--- Exercise materials ---
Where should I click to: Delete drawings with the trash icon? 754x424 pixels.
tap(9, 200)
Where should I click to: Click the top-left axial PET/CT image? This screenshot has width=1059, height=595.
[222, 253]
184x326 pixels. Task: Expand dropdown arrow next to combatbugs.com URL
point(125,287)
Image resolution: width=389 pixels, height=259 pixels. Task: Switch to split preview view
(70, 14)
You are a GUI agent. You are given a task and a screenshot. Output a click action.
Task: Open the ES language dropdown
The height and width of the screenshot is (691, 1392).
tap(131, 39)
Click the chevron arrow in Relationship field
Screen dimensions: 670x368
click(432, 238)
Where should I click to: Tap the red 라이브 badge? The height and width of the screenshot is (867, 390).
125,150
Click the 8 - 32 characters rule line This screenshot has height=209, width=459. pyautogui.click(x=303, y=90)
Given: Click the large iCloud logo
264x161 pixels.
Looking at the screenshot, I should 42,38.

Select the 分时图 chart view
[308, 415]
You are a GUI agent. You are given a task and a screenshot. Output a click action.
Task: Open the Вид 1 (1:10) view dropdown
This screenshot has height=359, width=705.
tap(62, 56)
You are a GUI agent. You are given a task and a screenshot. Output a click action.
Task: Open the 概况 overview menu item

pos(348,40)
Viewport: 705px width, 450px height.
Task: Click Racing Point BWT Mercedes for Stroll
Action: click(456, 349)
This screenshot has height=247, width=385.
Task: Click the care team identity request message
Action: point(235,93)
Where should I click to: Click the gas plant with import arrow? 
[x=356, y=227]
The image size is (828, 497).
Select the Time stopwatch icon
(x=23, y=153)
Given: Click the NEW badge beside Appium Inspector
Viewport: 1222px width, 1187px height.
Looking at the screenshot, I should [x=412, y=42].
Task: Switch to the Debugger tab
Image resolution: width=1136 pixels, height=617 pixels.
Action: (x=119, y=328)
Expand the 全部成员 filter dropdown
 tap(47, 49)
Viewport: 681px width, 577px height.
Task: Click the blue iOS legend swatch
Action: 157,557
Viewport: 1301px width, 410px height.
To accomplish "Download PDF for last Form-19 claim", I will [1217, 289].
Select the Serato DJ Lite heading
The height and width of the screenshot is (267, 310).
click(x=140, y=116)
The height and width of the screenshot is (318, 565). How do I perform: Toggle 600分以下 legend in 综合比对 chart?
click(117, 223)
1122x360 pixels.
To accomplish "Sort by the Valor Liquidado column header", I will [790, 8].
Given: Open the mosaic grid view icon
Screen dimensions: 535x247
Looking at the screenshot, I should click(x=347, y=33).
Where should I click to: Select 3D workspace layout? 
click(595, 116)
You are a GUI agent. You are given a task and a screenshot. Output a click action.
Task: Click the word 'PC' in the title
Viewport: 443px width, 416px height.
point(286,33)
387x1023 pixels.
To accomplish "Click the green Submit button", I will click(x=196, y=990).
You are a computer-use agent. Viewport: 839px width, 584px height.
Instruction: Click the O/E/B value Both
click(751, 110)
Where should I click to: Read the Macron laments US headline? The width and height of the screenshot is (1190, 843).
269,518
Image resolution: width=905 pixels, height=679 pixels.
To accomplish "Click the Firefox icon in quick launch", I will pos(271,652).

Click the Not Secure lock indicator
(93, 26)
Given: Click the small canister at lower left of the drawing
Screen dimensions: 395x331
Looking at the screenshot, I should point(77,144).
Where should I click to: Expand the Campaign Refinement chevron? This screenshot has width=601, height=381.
---
▶ [What is being asked] All of the data above must be retyped exactly.

▶ [Task result]
Where should I click to: Delete drawings with the trash icon? 754x424 pixels.
tap(9, 200)
Where should I click to: Click the top-left axial PET/CT image? This screenshot has width=1059, height=595.
[222, 253]
184x326 pixels. Task: Expand dropdown arrow next to combatbugs.com URL
point(125,287)
Image resolution: width=389 pixels, height=259 pixels. Task: Switch to split preview view
(70, 14)
You are a GUI agent. You are given a task and a screenshot. Output a click action.
Task: Open the ES language dropdown
The height and width of the screenshot is (691, 1392).
tap(131, 39)
Click the chevron arrow in Relationship field
Screen dimensions: 670x368
click(432, 238)
Where should I click to: Tap the red 라이브 badge? The height and width of the screenshot is (867, 390).
125,150
Click the 8 - 32 characters rule line This screenshot has height=209, width=459. pyautogui.click(x=303, y=90)
Given: Click the large iCloud logo
264x161 pixels.
Looking at the screenshot, I should 42,38.

Select the 分时图 chart view
[308, 415]
You are a GUI agent. You are given a task and a screenshot. Output a click action.
Task: Open the Вид 1 (1:10) view dropdown
This screenshot has height=359, width=705.
tap(62, 56)
You are a GUI agent. You are given a task and a screenshot. Output a click action.
Task: Open the 概况 overview menu item

pos(348,40)
Viewport: 705px width, 450px height.
Task: Click Racing Point BWT Mercedes for Stroll
Action: click(456, 349)
This screenshot has height=247, width=385.
Task: Click the care team identity request message
Action: point(235,93)
Where should I click to: Click the gas plant with import arrow? 
[x=356, y=227]
The image size is (828, 497).
Select the Time stopwatch icon
(x=23, y=153)
Given: Click the NEW badge beside Appium Inspector
Viewport: 1222px width, 1187px height.
Looking at the screenshot, I should [x=412, y=42].
Task: Switch to the Debugger tab
Image resolution: width=1136 pixels, height=617 pixels.
Action: (x=119, y=328)
Expand the 全部成员 filter dropdown
 tap(47, 49)
Viewport: 681px width, 577px height.
Task: Click the blue iOS legend swatch
Action: 157,557
Viewport: 1301px width, 410px height.
To accomplish "Download PDF for last Form-19 claim", I will [1217, 289].
Select the Serato DJ Lite heading
The height and width of the screenshot is (267, 310).
click(x=140, y=116)
The height and width of the screenshot is (318, 565). How do I perform: Toggle 600分以下 legend in 综合比对 chart?
click(117, 223)
1122x360 pixels.
To accomplish "Sort by the Valor Liquidado column header", I will [790, 8].
Given: Open the mosaic grid view icon
Screen dimensions: 535x247
Looking at the screenshot, I should click(x=347, y=33).
Where should I click to: Select 3D workspace layout? 
click(595, 116)
You are a GUI agent. You are given a task and a screenshot. Output a click action.
Task: Click the word 'PC' in the title
Viewport: 443px width, 416px height.
point(286,33)
387x1023 pixels.
To accomplish "Click the green Submit button", I will click(x=196, y=990).
You are a computer-use agent. Viewport: 839px width, 584px height.
Instruction: Click the O/E/B value Both
click(751, 110)
Where should I click to: Read the Macron laments US headline? The width and height of the screenshot is (1190, 843).
269,518
Image resolution: width=905 pixels, height=679 pixels.
To accomplish "Click the Firefox icon in quick launch", I will pos(271,652).

Click the Not Secure lock indicator
(93, 26)
Given: Click the small canister at lower left of the drawing
Screen dimensions: 395x331
Looking at the screenshot, I should point(77,144).
Where should I click to: Expand the Campaign Refinement chevron? This screenshot has width=601, height=381.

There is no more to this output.